▸ Your task
Rewrite all of the records below as a numbered list, dropping any blank lines.
....................
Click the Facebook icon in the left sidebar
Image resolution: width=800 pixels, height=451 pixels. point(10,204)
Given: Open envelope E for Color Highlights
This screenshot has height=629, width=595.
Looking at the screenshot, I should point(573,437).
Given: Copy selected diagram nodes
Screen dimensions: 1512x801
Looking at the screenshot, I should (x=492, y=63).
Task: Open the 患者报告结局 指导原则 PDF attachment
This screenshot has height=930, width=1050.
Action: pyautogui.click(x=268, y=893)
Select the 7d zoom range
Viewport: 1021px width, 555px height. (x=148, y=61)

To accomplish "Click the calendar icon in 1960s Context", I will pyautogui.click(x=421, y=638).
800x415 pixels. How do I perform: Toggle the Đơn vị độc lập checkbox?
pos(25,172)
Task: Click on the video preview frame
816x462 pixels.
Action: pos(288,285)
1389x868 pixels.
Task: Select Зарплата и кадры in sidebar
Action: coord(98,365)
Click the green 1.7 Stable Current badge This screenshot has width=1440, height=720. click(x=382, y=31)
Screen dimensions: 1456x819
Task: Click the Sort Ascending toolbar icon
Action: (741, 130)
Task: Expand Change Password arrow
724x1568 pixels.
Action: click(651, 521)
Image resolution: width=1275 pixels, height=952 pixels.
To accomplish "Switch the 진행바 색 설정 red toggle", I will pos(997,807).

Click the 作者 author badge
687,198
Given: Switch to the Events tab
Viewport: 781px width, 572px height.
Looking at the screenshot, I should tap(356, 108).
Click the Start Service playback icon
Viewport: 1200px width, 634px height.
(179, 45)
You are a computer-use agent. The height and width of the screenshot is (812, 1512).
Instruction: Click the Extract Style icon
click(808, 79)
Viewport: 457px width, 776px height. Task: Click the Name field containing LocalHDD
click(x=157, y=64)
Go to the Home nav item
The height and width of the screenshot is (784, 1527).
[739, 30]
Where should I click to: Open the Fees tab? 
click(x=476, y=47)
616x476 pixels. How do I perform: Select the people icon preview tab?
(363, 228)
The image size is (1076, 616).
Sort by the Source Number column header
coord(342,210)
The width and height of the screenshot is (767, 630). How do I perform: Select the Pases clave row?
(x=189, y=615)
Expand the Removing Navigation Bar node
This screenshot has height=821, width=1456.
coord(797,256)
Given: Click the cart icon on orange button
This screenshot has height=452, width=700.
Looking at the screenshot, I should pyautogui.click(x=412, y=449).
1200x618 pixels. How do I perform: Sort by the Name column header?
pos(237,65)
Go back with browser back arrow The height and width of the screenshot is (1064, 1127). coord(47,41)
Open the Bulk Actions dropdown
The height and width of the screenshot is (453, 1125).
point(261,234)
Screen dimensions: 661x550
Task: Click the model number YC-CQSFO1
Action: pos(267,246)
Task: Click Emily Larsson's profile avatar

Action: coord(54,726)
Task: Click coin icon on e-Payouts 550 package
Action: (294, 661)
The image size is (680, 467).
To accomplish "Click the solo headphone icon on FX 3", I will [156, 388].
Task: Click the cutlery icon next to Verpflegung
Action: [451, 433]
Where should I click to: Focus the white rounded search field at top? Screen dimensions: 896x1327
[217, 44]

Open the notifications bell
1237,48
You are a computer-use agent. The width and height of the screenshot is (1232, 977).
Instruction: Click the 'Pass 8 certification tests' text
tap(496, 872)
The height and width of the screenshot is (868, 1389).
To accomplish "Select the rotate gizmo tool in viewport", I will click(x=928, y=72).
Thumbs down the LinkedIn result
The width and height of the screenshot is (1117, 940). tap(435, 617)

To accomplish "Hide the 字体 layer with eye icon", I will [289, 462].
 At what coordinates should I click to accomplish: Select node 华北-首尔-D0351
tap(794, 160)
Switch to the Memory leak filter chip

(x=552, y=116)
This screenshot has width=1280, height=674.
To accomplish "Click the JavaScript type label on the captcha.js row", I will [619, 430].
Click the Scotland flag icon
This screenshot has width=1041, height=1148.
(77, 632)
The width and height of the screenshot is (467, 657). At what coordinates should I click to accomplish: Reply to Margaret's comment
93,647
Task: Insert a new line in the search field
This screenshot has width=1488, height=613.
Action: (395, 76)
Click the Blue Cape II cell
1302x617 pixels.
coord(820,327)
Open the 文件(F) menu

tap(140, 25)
....................
▸ Right answer
1. Click the Facebook icon in the left sidebar
2. Image resolution: width=800 pixels, height=451 pixels. point(10,204)
3. Given: Open envelope E for Color Highlights
4. This screenshot has height=629, width=595.
5. Looking at the screenshot, I should point(573,437).
6. Given: Copy selected diagram nodes
7. Screen dimensions: 1512x801
8. Looking at the screenshot, I should (x=492, y=63).
9. Task: Open the 患者报告结局 指导原则 PDF attachment
10. This screenshot has height=930, width=1050.
11. Action: pyautogui.click(x=268, y=893)
12. Select the 7d zoom range
13. Viewport: 1021px width, 555px height. (x=148, y=61)
14. To accomplish "Click the calendar icon in 1960s Context", I will pyautogui.click(x=421, y=638).
15. 800x415 pixels. How do I perform: Toggle the Đơn vị độc lập checkbox?
16. pos(25,172)
17. Task: Click on the video preview frame
18. 816x462 pixels.
19. Action: pos(288,285)
20. 1389x868 pixels.
21. Task: Select Зарплата и кадры in sidebar
22. Action: coord(98,365)
23. Click the green 1.7 Stable Current badge This screenshot has width=1440, height=720. click(x=382, y=31)
24. Screen dimensions: 1456x819
25. Task: Click the Sort Ascending toolbar icon
26. Action: (741, 130)
27. Task: Expand Change Password arrow
28. 724x1568 pixels.
29. Action: click(651, 521)
30. Image resolution: width=1275 pixels, height=952 pixels.
31. To accomplish "Switch the 진행바 색 설정 red toggle", I will pos(997,807).
32. Click the 作者 author badge
33. 687,198
34. Given: Switch to the Events tab
35. Viewport: 781px width, 572px height.
36. Looking at the screenshot, I should tap(356, 108).
37. Click the Start Service playback icon
38. Viewport: 1200px width, 634px height.
39. (179, 45)
40. You are a computer-use agent. The height and width of the screenshot is (812, 1512).
41. Instruction: Click the Extract Style icon
42. click(808, 79)
43. Viewport: 457px width, 776px height. Task: Click the Name field containing LocalHDD
44. click(x=157, y=64)
45. Go to the Home nav item
46. The height and width of the screenshot is (784, 1527).
47. [739, 30]
48. Where should I click to: Open the Fees tab? 
49. click(x=476, y=47)
50. 616x476 pixels. How do I perform: Select the people icon preview tab?
51. (363, 228)
52. The image size is (1076, 616).
53. Sort by the Source Number column header
54. coord(342,210)
55. The width and height of the screenshot is (767, 630). How do I perform: Select the Pases clave row?
56. (x=189, y=615)
57. Expand the Removing Navigation Bar node
58. This screenshot has height=821, width=1456.
59. coord(797,256)
60. Given: Click the cart icon on orange button
61. This screenshot has height=452, width=700.
62. Looking at the screenshot, I should pyautogui.click(x=412, y=449).
63. 1200x618 pixels. How do I perform: Sort by the Name column header?
64. pos(237,65)
65. Go back with browser back arrow The height and width of the screenshot is (1064, 1127). coord(47,41)
66. Open the Bulk Actions dropdown
67. The height and width of the screenshot is (453, 1125).
68. point(261,234)
69. Screen dimensions: 661x550
70. Task: Click the model number YC-CQSFO1
71. Action: pos(267,246)
72. Task: Click Emily Larsson's profile avatar
73. Action: coord(54,726)
74. Task: Click coin icon on e-Payouts 550 package
75. Action: (294, 661)
76. The image size is (680, 467).
77. To accomplish "Click the solo headphone icon on FX 3", I will [156, 388].
78. Task: Click the cutlery icon next to Verpflegung
79. Action: [451, 433]
80. Where should I click to: Focus the white rounded search field at top? Screen dimensions: 896x1327
81. [217, 44]
82. Open the notifications bell
83. 1237,48
84. You are a computer-use agent. The width and height of the screenshot is (1232, 977).
85. Instruction: Click the 'Pass 8 certification tests' text
86. tap(496, 872)
87. The height and width of the screenshot is (868, 1389).
88. To accomplish "Select the rotate gizmo tool in viewport", I will click(x=928, y=72).
89. Thumbs down the LinkedIn result
90. The width and height of the screenshot is (1117, 940). tap(435, 617)
91. To accomplish "Hide the 字体 layer with eye icon", I will [289, 462].
92.  At what coordinates should I click to accomplish: Select node 华北-首尔-D0351
93. tap(794, 160)
94. Switch to the Memory leak filter chip
95. (x=552, y=116)
96. This screenshot has width=1280, height=674.
97. To accomplish "Click the JavaScript type label on the captcha.js row", I will [619, 430].
98. Click the Scotland flag icon
99. This screenshot has width=1041, height=1148.
100. (77, 632)
101. The width and height of the screenshot is (467, 657). At what coordinates should I click to accomplish: Reply to Margaret's comment
102. 93,647
103. Task: Insert a new line in the search field
104. This screenshot has width=1488, height=613.
105. Action: (395, 76)
106. Click the Blue Cape II cell
107. 1302x617 pixels.
108. coord(820,327)
109. Open the 文件(F) menu
110. tap(140, 25)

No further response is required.